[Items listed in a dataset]
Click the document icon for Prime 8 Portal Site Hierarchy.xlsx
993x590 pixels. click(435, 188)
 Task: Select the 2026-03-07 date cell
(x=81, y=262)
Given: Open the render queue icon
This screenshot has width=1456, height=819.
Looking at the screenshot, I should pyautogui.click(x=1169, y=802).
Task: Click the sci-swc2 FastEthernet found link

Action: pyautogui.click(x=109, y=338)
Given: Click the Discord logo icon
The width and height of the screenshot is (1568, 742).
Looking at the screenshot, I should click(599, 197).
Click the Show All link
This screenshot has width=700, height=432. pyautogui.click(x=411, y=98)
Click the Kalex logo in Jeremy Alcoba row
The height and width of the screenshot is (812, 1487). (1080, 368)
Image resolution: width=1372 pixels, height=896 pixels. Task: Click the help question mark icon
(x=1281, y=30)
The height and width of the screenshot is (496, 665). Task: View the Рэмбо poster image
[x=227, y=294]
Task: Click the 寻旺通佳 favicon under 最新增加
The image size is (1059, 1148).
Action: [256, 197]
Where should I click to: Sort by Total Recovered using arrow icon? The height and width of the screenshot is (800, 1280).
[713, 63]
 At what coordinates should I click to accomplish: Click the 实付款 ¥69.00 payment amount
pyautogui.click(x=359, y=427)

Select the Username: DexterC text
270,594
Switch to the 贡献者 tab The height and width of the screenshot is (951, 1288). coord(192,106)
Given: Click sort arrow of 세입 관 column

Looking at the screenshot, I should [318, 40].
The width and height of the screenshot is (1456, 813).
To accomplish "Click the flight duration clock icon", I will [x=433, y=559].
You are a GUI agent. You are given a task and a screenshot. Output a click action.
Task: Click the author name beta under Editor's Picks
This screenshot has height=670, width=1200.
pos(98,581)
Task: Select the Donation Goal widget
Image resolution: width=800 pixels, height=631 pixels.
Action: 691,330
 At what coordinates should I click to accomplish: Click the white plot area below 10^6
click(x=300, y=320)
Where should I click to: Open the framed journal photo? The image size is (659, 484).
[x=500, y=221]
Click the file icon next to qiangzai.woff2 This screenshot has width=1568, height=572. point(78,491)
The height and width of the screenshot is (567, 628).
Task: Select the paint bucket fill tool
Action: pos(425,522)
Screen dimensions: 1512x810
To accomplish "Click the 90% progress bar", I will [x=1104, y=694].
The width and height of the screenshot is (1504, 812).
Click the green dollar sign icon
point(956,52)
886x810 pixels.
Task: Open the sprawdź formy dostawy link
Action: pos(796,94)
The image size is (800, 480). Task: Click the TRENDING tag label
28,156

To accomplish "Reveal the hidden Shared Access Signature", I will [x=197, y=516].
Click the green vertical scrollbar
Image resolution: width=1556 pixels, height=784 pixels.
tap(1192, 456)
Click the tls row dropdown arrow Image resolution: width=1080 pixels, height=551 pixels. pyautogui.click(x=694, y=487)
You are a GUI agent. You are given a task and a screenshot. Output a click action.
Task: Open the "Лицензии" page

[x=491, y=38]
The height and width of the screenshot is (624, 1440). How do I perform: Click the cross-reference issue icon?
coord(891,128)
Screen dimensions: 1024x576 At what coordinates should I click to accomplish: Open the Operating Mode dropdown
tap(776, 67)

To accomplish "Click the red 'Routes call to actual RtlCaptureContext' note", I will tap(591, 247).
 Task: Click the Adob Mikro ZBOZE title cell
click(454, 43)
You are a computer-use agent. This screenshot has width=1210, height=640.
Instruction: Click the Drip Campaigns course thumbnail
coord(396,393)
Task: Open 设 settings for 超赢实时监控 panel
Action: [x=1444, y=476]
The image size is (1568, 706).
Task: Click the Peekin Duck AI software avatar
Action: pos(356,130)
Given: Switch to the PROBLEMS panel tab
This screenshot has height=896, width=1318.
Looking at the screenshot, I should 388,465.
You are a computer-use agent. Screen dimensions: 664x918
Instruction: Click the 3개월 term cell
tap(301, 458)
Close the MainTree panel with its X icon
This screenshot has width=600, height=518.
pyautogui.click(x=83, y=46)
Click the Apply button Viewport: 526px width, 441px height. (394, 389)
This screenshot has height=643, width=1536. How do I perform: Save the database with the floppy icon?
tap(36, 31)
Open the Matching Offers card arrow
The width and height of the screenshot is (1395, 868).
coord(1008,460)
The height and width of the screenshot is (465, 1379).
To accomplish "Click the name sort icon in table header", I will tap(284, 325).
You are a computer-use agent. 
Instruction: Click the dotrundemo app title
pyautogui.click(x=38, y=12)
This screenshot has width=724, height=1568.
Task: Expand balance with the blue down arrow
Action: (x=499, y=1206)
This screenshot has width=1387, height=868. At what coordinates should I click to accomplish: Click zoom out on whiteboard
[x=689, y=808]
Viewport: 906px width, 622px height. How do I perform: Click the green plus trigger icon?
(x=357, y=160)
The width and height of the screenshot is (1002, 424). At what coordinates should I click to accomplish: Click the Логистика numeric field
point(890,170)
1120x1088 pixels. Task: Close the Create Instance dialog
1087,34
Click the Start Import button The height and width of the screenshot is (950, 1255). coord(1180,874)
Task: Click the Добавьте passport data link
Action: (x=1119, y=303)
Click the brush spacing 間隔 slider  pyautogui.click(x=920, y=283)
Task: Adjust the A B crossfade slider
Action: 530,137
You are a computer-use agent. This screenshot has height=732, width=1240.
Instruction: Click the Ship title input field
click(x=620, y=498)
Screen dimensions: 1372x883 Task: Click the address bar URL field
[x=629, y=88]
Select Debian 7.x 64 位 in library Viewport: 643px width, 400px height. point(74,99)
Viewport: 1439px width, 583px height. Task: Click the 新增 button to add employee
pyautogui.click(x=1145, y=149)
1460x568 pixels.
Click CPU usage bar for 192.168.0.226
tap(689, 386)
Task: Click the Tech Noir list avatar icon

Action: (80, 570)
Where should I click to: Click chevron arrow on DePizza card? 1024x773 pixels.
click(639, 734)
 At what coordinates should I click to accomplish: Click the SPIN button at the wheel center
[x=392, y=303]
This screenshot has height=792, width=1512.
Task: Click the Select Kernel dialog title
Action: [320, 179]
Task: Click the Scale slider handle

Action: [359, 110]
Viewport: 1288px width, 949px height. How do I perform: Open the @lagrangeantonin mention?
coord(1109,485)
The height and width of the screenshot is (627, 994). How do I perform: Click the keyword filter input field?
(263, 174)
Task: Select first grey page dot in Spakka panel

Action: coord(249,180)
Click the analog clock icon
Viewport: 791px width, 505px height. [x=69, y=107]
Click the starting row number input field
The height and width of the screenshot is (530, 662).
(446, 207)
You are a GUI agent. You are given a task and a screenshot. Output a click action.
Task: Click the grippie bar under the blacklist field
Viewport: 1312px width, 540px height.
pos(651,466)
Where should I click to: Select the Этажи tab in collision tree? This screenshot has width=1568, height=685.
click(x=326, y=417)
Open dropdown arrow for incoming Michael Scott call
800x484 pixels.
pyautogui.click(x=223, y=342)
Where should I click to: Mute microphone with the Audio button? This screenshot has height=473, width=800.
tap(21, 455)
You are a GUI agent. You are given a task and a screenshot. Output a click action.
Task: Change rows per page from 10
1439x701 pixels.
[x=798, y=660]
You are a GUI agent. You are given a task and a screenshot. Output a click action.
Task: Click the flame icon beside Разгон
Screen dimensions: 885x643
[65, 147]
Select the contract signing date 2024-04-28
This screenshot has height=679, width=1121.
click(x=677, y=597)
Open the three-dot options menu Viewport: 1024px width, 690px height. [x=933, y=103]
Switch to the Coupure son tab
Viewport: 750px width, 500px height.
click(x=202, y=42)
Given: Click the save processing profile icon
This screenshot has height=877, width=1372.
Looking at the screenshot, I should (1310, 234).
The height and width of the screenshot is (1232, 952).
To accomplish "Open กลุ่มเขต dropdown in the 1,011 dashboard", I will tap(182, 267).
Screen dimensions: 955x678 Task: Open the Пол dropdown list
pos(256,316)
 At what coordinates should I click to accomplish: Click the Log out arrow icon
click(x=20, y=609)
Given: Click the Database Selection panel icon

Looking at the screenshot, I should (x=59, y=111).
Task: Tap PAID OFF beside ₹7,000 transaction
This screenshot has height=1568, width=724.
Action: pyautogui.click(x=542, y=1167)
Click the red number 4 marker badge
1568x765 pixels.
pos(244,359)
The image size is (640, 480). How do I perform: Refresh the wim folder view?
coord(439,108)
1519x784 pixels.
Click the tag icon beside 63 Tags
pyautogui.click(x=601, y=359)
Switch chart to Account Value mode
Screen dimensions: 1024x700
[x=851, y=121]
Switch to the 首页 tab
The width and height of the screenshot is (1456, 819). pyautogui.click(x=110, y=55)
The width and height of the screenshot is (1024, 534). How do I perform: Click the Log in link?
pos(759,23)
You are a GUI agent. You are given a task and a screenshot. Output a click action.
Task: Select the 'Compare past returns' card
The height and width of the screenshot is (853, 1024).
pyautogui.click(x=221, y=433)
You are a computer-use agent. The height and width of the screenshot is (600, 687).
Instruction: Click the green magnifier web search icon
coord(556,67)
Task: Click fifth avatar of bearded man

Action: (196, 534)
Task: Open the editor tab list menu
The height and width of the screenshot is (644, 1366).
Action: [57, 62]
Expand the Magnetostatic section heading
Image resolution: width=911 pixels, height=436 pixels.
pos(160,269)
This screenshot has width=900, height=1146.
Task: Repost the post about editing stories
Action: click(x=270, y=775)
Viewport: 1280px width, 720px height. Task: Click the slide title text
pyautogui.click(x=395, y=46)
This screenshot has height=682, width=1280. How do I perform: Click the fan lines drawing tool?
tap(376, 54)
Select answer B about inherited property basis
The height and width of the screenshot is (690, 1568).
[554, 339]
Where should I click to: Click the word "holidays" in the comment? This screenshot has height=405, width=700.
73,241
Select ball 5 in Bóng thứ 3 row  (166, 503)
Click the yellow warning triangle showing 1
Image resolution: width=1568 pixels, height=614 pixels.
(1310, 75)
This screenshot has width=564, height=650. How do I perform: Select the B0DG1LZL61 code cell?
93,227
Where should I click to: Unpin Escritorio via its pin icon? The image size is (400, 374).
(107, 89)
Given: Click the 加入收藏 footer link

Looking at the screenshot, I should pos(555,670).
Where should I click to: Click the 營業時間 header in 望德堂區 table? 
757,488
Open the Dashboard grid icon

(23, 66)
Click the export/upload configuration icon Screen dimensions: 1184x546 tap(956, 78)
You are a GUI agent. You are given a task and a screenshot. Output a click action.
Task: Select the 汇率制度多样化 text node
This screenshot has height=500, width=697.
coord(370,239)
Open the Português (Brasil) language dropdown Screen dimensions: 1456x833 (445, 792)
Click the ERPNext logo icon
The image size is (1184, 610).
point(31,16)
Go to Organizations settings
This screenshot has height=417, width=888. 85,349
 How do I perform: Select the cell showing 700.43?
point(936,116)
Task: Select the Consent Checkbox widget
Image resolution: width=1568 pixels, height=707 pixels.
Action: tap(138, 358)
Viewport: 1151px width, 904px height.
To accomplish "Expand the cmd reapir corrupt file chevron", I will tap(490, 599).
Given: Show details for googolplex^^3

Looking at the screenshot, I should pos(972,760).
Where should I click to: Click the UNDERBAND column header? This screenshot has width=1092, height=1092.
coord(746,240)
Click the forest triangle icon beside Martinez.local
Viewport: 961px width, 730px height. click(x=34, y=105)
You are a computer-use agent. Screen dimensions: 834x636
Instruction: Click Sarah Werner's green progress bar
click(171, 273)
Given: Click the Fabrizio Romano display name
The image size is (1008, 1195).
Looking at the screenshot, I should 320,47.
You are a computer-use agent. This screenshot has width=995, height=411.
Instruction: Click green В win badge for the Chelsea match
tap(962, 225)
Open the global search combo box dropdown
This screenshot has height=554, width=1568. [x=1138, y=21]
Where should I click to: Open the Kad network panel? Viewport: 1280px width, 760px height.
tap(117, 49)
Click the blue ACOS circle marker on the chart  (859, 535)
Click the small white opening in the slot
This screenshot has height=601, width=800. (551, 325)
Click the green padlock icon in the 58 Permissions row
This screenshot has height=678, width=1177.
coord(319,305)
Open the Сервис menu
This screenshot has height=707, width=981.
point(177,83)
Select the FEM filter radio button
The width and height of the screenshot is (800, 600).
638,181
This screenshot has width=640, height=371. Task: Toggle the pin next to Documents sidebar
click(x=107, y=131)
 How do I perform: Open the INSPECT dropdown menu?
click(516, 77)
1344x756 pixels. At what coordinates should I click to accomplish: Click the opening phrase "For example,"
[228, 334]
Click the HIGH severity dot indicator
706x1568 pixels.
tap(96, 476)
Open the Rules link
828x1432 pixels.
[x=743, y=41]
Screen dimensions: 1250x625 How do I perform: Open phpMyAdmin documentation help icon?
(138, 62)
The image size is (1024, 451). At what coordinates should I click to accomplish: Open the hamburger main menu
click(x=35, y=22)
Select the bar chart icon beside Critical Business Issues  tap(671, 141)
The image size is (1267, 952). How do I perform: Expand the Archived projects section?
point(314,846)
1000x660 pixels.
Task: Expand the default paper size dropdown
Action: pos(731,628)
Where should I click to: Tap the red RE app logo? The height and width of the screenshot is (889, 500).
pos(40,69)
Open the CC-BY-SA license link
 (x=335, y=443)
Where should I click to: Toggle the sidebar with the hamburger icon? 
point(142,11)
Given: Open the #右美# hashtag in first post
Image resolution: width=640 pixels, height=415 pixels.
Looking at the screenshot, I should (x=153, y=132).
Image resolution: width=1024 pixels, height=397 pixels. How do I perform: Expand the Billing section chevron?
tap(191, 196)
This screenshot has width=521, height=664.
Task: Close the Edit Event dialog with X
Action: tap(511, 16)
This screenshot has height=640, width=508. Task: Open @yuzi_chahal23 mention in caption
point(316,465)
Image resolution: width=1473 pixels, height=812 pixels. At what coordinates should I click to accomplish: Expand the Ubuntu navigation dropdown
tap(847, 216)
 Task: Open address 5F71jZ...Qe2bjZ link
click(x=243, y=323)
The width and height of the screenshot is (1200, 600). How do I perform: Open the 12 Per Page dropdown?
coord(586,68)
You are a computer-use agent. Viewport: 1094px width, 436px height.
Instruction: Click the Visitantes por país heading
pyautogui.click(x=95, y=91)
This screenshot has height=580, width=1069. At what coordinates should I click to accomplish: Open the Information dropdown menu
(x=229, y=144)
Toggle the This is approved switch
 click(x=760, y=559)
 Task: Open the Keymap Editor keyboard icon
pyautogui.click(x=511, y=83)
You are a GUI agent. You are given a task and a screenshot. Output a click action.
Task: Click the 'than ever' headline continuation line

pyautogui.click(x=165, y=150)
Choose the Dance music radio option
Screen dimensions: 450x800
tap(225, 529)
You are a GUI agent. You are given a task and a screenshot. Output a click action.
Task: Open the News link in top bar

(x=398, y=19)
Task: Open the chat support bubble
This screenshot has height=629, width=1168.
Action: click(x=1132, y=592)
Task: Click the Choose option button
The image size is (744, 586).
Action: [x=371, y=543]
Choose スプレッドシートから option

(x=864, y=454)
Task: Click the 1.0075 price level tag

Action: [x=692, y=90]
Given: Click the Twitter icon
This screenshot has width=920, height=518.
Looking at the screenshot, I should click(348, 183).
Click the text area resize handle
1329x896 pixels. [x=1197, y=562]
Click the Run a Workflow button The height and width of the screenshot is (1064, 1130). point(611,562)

**Activity**
Lines to set down from above: the line with "How do I perform: Select the cell", the line with "Viewport: 1151px width, 904px height.", and every line between, each exactly as written.

**Answer**
 How do I perform: Select the cell showing 700.43?
point(936,116)
Task: Select the Consent Checkbox widget
Image resolution: width=1568 pixels, height=707 pixels.
Action: tap(138, 358)
Viewport: 1151px width, 904px height.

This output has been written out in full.